_Source excerpt_
# Confusion about equation (1.37) in the UQLab User Manual Structural Reliability (Rare Event Estimation)

Hello all,

I am really confused about the expression of MCS estimatior (Page.11, eqn (1.37)) in Structural Reliability manual (Version:UQLAB-V2.0-107):

Personally, I think it is inaccurate or incorrect

As an estimator of the true P_f, \hat{P_f} should be a random variable. According to the Central Limit Theorem, when the number of samples is large enough, the distribution of \hat{P_f} will converge to normal distribution. However, I think the mean and variance of equation given in eqn (1.37) is inaccurate or inappropriate:

1. For mathematical expression of normal distributions, it might be better to use the variance, instead of standard deviation?

2. For the mean value, I think it should theoretically be P_f, which is the true mean or true failure probability, instead of \hat{P_f}.

3. For the variance, I think it should be the ture variance \frac{P_f(1-P_f)}{N}. I am really confused about the reason why the standard deviation is \sqrt{\hat{P_f}(1-\hat{P_f})} (i.e., it is using the estimated value and is not divided by N). Intuitively speaking, at least the variance should decrease along with the increasing number of N.

Jingyu

Hi @Jingyu_Liu,

Thank you for creating the post here and for the remarks.

1. Both notations, \mathcal{N}(\mu,\sigma^2) and \mathcal{N}(\mu,\sigma), to represent normal distributions are commonly used.
2. Yes, you are right: \widehat{P}_f is an unbiased estimator of P_f, i.e., \mathbb{E}\left[\widehat{P}_f\right]=P_f.
3. Yes, you are right: the variance \sigma^2_{P_f} of \widehat{P}_f is \frac{P_f(1-P_f)}{N}. The reasoning between Eq. (1.27) and Eq. (1.28) should be reorganized as follows for a more rigorous mathematical presentation. The variance of a single trial (which is a Bernouilli random variable) is \sigma^2_{1_{\mathcal{D}_f}} = P_f(1-P_f). Because the trials are independent and identically distributed, the Monte Carlo estimator \widehat{P}_f follows asymptotically a Gaussian distribution, i.e., \sqrt{N}(\widehat{P}_f - P_f)/\sigma_{1_{\mathcal{D}_f}} \stackrel{d}{\rightarrow}\mathcal{N}(0,1), according to the central limit theorem. Because P_f is unknown, the standard deviation \sigma_{1_{\mathcal{D}_f}} is unknown. Since \widehat{P}_f is a consistent estimator of P_f, \widehat{\sigma}_{1_{\mathcal{D}_f}} = \sqrt{\widehat{P}_f(1-\widehat{P}_f)} is a consistent estimator of \sigma_{1_{\mathcal{D}_f}}, which follows from the continuous mapping theorem. According to Slutsky’s theorem, \sqrt{N}(\widehat{P}_f - P_f)/\widehat{\sigma}_{1_{\mathcal{D}_f}} also converges in distribution to \mathcal{N}(0,1), based on which Eq. (1.39) was derived to calculate the confidence interval. Note that a confidence interval itself is random, as it is calculated from data. Moreover, an \alpha-confidence interval indicates that the interval has the probability \alpha to contain the true value.

We will modify and update the manual in the next release. Thanks again for your feedback.

Best regards,
Xujia

_Data_
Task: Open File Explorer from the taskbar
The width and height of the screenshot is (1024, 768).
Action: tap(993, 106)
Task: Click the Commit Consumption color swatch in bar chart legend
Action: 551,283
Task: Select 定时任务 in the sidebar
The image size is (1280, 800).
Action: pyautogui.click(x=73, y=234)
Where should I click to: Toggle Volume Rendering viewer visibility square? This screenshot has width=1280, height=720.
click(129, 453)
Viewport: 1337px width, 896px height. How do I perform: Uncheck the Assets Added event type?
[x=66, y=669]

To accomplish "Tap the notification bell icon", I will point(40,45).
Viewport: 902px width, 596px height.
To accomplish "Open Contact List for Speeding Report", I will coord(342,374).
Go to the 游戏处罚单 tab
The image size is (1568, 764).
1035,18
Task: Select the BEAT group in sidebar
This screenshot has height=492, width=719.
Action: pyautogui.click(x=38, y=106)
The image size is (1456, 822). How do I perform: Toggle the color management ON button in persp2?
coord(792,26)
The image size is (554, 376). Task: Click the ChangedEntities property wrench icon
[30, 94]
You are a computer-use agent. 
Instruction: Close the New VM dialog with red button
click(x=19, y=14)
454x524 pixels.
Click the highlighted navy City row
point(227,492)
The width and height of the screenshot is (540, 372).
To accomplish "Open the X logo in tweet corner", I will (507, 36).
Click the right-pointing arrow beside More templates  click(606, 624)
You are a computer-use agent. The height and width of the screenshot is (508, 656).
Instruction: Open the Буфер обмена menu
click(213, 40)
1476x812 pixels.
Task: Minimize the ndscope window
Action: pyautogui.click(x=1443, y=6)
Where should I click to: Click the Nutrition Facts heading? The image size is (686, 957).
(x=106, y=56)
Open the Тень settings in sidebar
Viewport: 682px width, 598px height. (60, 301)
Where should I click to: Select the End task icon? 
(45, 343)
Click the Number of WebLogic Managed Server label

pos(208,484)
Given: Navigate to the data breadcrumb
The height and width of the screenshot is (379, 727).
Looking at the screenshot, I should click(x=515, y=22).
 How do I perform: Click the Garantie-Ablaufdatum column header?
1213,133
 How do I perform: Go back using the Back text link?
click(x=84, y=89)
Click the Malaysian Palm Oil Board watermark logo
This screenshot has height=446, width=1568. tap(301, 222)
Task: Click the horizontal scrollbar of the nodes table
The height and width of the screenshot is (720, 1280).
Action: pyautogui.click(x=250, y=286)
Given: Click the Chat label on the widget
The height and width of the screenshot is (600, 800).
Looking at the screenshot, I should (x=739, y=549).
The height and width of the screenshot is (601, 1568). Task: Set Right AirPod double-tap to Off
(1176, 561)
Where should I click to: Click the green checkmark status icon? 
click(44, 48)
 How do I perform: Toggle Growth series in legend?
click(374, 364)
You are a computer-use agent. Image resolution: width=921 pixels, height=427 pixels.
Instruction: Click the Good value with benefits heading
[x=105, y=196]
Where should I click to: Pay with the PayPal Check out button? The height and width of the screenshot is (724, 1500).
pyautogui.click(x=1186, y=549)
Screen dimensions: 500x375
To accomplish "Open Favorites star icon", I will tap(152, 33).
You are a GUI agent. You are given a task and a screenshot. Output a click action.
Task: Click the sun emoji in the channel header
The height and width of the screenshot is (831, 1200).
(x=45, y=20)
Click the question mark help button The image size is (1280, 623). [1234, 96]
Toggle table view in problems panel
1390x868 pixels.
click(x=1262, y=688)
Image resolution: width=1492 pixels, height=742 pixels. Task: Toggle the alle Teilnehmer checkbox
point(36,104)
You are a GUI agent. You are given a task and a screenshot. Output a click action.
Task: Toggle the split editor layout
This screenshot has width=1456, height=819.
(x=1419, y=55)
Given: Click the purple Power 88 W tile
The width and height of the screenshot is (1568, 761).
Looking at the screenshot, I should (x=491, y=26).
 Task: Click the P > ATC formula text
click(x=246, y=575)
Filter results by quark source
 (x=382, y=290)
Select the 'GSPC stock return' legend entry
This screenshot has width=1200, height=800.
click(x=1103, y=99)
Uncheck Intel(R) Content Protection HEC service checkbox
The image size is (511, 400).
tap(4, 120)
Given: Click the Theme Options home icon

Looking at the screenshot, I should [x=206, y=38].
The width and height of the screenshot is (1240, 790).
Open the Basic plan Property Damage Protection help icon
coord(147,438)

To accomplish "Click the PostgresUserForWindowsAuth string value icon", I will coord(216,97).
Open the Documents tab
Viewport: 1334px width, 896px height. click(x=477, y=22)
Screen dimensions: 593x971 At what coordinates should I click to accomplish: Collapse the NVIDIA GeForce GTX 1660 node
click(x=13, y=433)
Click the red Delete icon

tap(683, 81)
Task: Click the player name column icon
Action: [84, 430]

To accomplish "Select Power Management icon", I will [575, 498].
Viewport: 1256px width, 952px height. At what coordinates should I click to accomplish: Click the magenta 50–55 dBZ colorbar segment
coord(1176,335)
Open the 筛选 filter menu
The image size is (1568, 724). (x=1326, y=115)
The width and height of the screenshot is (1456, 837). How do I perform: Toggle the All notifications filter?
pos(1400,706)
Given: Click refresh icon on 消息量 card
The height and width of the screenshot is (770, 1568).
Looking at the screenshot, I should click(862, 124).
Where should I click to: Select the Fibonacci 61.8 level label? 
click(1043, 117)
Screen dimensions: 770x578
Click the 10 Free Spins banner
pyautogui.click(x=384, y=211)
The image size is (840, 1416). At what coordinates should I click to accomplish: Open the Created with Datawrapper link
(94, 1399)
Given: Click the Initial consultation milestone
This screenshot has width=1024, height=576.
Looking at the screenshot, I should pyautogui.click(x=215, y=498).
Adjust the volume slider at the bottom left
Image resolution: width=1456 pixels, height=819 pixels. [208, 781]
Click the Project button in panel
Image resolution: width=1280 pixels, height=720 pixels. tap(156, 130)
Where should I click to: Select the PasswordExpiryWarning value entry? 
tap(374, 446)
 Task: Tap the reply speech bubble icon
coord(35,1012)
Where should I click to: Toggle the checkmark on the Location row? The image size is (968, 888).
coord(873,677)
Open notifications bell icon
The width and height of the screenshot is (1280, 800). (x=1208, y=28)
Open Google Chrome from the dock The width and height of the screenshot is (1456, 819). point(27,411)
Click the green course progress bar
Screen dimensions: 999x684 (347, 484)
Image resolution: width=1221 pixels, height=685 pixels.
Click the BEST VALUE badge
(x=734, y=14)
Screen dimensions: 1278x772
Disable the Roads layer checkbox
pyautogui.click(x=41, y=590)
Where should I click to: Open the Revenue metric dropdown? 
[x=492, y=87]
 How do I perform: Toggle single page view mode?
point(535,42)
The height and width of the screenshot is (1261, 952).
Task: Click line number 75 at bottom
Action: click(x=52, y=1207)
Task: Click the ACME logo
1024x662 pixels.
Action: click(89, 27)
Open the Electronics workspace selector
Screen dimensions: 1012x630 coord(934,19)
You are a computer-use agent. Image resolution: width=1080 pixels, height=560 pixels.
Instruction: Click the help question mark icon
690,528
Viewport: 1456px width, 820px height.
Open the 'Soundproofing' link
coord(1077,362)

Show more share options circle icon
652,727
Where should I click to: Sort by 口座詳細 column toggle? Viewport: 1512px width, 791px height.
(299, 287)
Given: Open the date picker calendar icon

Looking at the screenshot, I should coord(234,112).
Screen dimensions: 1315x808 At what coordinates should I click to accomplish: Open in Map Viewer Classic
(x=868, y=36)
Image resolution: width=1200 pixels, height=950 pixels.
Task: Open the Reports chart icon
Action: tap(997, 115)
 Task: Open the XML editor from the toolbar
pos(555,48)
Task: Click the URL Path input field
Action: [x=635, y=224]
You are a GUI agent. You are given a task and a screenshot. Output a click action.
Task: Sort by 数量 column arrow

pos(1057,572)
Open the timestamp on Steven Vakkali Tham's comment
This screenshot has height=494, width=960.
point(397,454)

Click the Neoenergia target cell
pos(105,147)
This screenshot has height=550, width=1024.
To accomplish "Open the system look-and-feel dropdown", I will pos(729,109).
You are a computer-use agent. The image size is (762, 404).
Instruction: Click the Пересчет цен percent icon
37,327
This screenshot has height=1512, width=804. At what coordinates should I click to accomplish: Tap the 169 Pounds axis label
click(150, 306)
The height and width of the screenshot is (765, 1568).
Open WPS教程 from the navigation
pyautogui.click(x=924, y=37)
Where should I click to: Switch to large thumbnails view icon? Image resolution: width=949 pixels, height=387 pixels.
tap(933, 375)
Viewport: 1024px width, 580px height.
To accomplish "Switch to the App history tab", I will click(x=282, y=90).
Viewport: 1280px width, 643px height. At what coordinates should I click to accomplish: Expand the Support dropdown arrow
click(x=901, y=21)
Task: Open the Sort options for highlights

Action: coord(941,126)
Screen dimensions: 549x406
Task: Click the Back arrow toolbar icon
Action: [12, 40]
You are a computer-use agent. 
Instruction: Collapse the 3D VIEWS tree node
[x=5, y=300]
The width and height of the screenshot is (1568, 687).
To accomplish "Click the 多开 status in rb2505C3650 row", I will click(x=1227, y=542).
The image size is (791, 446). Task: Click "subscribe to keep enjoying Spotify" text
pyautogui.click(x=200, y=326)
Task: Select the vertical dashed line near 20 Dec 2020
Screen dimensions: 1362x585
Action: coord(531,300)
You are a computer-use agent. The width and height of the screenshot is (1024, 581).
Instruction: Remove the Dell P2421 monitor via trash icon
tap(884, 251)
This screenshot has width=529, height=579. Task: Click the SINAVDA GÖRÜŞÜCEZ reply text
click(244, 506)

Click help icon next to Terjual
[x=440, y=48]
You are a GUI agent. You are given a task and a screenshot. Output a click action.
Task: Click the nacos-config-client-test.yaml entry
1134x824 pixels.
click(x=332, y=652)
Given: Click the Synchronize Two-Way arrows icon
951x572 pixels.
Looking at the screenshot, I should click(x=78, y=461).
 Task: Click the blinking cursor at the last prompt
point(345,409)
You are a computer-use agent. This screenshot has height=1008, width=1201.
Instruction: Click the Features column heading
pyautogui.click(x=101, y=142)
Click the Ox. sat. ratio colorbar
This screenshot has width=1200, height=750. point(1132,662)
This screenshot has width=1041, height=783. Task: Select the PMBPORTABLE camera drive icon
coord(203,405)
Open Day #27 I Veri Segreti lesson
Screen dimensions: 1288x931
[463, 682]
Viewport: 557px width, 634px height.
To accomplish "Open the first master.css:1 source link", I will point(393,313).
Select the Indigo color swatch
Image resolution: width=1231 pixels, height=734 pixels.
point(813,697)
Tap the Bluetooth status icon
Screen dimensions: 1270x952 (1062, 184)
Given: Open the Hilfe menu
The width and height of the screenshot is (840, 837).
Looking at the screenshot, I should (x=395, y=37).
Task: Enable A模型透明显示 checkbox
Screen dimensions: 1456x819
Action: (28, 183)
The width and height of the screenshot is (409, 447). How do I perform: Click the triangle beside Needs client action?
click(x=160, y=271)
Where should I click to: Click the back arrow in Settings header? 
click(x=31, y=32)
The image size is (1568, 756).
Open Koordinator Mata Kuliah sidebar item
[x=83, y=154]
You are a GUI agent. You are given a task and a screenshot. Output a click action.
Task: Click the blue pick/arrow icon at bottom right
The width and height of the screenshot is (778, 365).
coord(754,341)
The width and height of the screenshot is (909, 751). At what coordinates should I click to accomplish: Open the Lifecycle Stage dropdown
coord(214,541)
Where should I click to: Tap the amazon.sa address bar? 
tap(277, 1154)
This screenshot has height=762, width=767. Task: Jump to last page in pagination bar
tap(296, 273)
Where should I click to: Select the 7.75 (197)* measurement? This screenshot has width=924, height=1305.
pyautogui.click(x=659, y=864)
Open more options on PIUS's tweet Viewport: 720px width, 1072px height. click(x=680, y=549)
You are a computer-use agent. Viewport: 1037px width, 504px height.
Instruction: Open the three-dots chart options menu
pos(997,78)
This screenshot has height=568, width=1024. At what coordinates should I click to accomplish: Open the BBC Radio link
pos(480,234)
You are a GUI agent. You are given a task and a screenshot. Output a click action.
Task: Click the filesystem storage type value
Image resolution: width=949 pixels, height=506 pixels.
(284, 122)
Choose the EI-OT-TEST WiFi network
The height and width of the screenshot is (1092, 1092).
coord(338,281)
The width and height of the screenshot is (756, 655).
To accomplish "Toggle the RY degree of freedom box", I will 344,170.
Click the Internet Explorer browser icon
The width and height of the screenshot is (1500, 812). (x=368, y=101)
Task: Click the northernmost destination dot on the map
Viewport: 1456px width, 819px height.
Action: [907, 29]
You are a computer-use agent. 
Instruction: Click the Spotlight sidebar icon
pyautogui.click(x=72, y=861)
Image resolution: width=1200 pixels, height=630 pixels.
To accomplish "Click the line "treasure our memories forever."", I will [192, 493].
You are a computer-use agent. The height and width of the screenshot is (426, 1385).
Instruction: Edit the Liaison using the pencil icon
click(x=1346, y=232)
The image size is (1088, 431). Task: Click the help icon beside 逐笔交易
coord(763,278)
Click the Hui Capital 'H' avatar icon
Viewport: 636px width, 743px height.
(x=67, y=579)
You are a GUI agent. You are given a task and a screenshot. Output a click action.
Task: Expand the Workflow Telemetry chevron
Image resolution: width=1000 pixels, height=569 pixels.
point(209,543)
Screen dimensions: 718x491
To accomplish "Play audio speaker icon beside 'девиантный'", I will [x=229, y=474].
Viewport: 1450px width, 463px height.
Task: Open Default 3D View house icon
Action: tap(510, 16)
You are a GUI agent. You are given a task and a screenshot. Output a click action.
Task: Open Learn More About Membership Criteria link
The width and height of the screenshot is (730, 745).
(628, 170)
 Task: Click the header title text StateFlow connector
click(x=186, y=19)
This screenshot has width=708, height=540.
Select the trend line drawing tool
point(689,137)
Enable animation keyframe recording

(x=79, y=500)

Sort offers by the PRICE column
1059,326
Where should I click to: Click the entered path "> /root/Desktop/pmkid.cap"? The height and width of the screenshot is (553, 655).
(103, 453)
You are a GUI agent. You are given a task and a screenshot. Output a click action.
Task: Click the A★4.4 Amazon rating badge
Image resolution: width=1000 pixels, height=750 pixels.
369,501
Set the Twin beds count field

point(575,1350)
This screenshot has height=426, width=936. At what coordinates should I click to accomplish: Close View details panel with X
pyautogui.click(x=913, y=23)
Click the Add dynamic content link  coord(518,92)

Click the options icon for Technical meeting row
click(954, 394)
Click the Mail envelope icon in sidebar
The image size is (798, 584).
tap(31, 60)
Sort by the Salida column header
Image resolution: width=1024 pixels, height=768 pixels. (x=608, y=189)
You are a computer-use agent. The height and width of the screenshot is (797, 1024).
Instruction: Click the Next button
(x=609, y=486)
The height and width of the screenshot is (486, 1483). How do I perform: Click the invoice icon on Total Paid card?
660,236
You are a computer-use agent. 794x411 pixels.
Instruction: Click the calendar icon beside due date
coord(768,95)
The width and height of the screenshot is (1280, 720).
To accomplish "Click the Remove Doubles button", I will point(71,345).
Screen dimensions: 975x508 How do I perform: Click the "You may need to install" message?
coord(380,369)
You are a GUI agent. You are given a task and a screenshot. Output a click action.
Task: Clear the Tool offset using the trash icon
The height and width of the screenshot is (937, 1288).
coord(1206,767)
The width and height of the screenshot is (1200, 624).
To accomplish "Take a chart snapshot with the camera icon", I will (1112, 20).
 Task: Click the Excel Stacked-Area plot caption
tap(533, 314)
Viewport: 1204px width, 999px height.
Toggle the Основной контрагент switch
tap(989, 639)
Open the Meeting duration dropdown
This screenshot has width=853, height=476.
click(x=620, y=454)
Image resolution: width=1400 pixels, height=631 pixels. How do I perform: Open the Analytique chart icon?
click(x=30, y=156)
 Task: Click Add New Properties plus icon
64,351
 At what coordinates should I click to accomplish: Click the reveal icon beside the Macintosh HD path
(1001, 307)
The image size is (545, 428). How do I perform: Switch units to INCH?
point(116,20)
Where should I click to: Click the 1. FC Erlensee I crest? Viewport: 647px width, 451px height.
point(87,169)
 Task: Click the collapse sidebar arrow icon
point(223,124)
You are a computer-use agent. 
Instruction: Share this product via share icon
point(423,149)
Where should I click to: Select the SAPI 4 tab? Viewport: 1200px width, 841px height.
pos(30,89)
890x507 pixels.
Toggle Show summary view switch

_Your tasks_
1. Which theorems are named in the forum thread about equation (1.37) of the UQLab reliability manual?
2. Reproduce the stretch of the UQLab forum thread from "1. For mathematical" through "for the remarks.".
The data plays no part in this work.

_Task-by-task results_
1.
- Central Limit Theorem
- continuous mapping theorem
- Slutsky's theorem

2.
1. For mathematical expression of normal distributions, it might be better to use the variance, instead of standard deviation?

2. For the mean value, I think it should theoretically be P_f, which is the true mean or true failure probability, instead of \hat{P_f}.

3. For the variance, I think it should be the ture variance \frac{P_f(1-P_f)}{N}. I am really confused about the reason why the standard deviation is \sqrt{\hat{P_f}(1-\hat{P_f})} (i.e., it is using the estimated value and is not divided by N). Intuitively speaking, at least the variance should decrease along with the increasing number of N.

Jingyu

Hi @Jingyu_Liu,

Thank you for creating the post here and for the remarks.